Locate the line bearing "Click the Next >> button" in the material below, then reproduce it and each following line up to and including the line bearing "The width and height of the screenshot is (1920, 937).".

▶ _SUPPLIED RECORDS_:
<<<<

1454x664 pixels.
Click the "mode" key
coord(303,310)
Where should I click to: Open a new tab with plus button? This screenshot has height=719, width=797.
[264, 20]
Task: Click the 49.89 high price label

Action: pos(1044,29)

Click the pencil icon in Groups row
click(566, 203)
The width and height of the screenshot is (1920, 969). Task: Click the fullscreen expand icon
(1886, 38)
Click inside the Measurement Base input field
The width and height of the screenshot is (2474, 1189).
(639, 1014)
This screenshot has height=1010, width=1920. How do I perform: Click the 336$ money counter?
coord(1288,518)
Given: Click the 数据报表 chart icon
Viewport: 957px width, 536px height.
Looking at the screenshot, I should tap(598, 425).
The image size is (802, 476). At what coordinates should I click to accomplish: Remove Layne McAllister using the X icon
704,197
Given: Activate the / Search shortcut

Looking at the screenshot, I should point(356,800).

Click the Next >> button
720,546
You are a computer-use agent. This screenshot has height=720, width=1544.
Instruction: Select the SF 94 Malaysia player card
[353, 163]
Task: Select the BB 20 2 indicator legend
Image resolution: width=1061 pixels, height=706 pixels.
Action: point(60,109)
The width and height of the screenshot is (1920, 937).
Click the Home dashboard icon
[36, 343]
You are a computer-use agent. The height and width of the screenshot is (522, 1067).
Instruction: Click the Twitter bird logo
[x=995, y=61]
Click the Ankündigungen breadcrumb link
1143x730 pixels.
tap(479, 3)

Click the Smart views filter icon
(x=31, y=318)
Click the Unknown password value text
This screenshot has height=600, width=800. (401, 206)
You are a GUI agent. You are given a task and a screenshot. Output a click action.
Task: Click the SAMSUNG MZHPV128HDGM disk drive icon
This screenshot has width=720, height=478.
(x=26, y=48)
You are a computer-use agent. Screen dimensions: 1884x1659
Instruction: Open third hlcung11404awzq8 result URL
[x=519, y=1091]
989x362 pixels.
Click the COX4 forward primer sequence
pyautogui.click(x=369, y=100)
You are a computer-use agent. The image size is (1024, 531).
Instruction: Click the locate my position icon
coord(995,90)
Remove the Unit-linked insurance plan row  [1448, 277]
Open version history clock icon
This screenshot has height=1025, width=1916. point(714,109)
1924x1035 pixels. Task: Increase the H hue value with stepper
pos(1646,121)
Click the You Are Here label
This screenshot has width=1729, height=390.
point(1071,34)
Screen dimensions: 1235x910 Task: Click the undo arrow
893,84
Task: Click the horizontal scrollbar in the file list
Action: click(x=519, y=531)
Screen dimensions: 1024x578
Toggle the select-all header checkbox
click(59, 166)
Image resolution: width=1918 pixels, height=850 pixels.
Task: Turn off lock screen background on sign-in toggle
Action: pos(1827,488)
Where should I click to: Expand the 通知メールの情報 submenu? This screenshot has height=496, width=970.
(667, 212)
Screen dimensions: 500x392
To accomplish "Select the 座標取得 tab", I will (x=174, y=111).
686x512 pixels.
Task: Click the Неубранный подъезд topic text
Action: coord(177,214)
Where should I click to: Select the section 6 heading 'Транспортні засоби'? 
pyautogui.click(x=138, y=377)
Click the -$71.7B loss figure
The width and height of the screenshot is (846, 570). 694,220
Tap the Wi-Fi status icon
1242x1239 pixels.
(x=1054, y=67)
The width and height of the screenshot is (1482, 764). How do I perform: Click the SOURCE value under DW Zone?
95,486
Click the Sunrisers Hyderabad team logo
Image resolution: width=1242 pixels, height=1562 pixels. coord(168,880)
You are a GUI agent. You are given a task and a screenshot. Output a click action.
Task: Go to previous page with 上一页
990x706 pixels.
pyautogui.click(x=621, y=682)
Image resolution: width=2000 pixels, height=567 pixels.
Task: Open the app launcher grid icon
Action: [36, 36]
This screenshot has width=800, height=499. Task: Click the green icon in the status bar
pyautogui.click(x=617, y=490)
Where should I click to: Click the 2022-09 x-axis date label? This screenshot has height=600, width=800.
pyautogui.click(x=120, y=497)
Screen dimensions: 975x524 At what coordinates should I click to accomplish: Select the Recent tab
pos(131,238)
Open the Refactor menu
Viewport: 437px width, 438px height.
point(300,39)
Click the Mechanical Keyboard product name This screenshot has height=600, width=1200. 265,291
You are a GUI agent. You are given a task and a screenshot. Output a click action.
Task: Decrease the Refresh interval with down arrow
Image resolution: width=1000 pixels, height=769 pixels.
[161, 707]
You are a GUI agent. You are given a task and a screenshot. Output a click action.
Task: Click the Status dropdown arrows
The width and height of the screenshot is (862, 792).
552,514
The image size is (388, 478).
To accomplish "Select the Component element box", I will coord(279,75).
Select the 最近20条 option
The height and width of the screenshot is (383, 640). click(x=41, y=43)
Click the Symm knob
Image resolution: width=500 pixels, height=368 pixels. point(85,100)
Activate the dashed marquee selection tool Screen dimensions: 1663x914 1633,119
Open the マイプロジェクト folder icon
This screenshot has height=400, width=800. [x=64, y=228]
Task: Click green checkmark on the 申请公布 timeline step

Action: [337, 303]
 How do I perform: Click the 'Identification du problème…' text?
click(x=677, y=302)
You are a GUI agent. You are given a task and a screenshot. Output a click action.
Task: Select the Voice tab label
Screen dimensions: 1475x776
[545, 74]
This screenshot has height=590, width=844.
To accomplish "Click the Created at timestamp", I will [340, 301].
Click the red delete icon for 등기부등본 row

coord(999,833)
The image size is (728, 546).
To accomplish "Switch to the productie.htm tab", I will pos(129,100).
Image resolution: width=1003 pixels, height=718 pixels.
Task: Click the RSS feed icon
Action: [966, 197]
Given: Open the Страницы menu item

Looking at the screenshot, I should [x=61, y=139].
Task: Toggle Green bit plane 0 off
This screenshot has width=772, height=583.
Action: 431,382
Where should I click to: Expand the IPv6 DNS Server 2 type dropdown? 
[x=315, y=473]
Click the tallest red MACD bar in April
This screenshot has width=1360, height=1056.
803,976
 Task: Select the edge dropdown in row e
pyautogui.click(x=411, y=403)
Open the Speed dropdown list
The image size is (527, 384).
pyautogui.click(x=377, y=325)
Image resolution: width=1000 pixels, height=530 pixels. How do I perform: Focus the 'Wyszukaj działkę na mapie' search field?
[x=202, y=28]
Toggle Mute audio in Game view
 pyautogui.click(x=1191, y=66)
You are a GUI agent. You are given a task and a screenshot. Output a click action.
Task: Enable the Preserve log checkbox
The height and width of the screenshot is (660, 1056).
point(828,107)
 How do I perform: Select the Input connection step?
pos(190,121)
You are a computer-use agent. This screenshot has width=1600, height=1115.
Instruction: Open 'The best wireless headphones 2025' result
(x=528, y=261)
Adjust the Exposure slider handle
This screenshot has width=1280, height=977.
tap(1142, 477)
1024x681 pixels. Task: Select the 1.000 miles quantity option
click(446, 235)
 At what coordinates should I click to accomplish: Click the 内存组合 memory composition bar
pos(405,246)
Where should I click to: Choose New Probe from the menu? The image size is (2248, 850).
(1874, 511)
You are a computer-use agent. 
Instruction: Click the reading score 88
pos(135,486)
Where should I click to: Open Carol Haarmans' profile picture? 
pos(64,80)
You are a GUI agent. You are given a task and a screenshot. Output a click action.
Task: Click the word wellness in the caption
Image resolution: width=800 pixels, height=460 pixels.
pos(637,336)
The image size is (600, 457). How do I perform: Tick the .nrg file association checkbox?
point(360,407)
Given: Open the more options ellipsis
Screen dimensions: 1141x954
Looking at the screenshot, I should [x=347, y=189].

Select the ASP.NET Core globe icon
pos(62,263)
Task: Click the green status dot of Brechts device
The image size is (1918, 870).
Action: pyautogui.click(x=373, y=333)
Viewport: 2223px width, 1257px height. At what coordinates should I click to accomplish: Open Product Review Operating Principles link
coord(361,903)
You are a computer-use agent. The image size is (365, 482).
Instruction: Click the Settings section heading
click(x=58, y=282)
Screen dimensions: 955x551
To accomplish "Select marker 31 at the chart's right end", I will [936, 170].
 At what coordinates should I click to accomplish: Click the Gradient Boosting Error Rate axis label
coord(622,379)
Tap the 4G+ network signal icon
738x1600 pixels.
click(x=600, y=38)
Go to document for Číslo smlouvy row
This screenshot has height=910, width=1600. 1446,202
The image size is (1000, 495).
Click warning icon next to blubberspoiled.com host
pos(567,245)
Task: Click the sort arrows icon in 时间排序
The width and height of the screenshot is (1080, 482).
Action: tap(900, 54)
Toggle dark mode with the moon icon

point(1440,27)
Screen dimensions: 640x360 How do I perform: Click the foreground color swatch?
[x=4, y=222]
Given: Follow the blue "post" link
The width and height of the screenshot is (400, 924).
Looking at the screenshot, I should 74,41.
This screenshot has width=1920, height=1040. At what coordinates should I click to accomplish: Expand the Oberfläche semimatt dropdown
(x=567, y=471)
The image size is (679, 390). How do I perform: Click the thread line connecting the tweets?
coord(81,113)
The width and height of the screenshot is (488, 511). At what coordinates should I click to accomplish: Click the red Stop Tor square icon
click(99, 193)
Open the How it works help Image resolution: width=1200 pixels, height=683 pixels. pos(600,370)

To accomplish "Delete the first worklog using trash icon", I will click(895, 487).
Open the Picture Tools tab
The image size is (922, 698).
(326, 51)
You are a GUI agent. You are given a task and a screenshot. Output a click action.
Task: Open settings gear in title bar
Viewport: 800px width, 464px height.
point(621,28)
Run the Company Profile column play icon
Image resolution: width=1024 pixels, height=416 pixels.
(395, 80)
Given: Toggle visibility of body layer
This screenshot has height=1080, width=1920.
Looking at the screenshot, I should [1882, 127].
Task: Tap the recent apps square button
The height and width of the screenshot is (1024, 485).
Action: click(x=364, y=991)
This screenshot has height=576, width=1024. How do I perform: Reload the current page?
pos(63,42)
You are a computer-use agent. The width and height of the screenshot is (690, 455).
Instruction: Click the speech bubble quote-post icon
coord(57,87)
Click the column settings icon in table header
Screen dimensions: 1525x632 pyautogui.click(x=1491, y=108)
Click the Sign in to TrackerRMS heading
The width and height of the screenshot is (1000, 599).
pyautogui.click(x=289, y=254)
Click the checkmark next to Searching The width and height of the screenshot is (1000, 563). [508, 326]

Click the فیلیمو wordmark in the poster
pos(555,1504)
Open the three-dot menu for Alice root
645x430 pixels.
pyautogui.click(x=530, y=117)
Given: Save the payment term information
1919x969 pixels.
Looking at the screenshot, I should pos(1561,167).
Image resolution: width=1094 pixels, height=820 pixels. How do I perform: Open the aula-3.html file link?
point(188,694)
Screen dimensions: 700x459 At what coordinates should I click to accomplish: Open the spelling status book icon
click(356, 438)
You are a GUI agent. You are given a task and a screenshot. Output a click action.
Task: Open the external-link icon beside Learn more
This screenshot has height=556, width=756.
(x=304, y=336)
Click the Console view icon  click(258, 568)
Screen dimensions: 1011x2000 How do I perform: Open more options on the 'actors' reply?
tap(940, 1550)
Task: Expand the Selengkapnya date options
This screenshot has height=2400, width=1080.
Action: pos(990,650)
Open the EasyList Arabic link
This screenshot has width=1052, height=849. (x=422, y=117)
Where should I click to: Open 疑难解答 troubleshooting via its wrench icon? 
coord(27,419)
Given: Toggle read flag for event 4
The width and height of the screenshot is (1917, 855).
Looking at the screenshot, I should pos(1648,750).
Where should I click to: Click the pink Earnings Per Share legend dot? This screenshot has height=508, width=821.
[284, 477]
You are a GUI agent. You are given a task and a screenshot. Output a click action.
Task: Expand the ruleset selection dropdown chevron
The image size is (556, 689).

>>>>

▶ _ANSWER_:
Click the Next >> button
720,546
You are a computer-use agent. This screenshot has height=720, width=1544.
Instruction: Select the SF 94 Malaysia player card
[353, 163]
Task: Select the BB 20 2 indicator legend
Image resolution: width=1061 pixels, height=706 pixels.
Action: point(60,109)
The width and height of the screenshot is (1920, 937).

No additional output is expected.